Ortolano was an Italian painter of the Ferrara School, active in the Renaissance period. Ticozzi cites his birth as ca. 1480.

==Biography==
He was born in Ferrara. He was baptized Giovanni Battista Benvenuti, and he was called L'Ortolano because his father, Francisco, was a gardener. Of his career little is known, save that he was a diligent student of the works of Raphael and Bagnacavallo in 1512–1513 in Bologna.

He painted in the style of Dosso Dossi. For the church of San Niccoló he painted in 1520 the Virgin Mary and Infant Jesus with several Saints; for Santa Maria de' Servi the Nativity and in San Lorenzo, the Adoration of the Magi. From 1512 to 1524 he worked at Ferrara.

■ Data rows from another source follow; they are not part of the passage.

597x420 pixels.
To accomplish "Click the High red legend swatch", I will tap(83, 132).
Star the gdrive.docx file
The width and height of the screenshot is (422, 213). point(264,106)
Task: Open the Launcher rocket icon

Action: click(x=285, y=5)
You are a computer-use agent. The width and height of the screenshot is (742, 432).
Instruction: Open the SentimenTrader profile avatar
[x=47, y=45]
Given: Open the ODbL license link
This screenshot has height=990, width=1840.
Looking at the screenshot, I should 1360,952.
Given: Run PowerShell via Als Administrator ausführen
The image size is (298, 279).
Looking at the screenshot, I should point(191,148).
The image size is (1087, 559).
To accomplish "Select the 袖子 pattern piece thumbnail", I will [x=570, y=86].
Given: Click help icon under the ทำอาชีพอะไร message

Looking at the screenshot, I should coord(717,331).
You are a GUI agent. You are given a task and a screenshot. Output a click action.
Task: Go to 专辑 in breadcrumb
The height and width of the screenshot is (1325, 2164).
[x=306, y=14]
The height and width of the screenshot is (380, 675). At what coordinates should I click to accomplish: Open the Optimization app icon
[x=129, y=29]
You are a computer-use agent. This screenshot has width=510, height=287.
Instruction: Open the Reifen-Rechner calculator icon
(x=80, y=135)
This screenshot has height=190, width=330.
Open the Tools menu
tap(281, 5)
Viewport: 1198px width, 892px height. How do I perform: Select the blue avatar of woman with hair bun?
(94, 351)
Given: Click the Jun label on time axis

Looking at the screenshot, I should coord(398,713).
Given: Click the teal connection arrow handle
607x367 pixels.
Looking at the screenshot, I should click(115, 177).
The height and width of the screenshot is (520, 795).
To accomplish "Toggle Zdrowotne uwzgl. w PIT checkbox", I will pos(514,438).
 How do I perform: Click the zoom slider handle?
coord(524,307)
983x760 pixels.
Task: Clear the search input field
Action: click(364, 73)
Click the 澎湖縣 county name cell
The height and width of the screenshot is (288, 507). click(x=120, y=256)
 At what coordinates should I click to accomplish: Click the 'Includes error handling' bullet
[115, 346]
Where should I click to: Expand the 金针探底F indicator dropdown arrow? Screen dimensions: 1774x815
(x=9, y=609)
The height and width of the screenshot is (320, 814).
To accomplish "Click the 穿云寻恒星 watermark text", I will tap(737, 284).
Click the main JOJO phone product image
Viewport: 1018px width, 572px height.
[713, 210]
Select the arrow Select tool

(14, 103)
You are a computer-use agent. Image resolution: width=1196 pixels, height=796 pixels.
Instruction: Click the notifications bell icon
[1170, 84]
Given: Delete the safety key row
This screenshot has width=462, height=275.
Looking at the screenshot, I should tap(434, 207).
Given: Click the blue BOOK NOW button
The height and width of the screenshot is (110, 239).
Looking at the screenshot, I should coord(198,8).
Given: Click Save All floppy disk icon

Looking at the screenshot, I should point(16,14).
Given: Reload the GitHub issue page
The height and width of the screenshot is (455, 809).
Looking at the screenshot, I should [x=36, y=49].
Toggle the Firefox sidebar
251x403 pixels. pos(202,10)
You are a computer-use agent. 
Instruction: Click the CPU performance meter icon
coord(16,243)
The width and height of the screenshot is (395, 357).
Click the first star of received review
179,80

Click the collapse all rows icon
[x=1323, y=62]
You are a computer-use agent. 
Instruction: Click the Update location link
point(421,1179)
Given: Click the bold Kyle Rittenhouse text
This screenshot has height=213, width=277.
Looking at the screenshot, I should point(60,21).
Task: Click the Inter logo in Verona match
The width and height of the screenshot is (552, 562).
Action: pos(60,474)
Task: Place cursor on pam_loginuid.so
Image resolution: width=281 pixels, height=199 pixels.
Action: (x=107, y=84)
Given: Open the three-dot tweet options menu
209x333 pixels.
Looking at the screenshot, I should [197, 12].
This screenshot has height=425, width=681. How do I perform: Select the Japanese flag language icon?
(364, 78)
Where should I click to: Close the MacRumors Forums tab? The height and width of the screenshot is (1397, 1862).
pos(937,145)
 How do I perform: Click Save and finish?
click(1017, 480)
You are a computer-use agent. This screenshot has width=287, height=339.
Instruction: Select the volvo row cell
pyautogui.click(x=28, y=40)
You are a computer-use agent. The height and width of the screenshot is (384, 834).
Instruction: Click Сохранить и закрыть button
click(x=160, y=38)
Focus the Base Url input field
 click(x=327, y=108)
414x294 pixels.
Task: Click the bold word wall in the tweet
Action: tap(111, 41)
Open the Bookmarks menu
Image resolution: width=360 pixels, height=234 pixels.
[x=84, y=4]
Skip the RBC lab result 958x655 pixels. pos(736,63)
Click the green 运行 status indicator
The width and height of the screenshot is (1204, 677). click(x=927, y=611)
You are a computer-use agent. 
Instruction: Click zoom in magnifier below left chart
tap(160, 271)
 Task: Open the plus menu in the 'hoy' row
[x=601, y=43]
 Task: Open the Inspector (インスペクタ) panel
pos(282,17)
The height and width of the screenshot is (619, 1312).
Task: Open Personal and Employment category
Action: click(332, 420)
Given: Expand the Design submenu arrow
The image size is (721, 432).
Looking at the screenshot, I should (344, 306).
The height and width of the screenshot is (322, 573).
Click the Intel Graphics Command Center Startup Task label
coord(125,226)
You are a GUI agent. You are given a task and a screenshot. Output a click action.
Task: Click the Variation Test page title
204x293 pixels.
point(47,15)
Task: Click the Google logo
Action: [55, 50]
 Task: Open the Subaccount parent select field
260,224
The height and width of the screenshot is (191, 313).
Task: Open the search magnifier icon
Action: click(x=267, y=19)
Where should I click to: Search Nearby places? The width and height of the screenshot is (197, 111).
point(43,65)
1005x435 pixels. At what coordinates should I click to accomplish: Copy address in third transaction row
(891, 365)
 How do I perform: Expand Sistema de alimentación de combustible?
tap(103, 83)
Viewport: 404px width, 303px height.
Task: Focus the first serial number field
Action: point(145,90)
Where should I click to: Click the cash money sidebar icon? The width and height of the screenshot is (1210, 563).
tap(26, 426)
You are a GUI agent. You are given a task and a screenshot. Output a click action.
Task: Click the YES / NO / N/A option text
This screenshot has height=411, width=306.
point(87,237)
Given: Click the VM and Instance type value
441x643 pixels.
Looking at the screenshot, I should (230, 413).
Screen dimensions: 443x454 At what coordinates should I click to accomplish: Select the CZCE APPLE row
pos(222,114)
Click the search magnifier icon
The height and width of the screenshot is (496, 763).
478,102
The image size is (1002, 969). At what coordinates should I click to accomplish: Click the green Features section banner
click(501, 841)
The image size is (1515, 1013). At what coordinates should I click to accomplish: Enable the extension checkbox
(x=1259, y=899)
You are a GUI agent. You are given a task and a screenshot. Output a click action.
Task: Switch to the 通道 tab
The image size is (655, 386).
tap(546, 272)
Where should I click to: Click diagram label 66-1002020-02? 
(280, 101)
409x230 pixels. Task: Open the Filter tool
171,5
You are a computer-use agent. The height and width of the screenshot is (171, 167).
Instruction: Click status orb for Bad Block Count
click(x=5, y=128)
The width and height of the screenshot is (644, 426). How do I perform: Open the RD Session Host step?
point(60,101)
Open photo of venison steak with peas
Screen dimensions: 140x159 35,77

His masterpiece, a picture of rich colour and fine draughtsmanship, representing Saint Sebastian, Saint Roch and Saint Demetrius, is in the National Gallery, London. It was brought from the church of Bondeno near Ferrara in 1844, and purchased by the gallery in 1861.

In the cathedral at Ferrara are other works attributed to him, which later critics have given to Il Garofalo, but in some of the smaller churches of Ferrara, those of San Niccolò, the Servi and San Lorenzo, there are pictures which may be readily accepted as his. In the Ferrara Gallery there are a Lamentation over the Dead Christ and a Christ in the Garden . There is a Judith displaying head of Holofernes in the Cathedral of Arezzo and a Death of St. Chrysologos at the Ravenna Cathedral.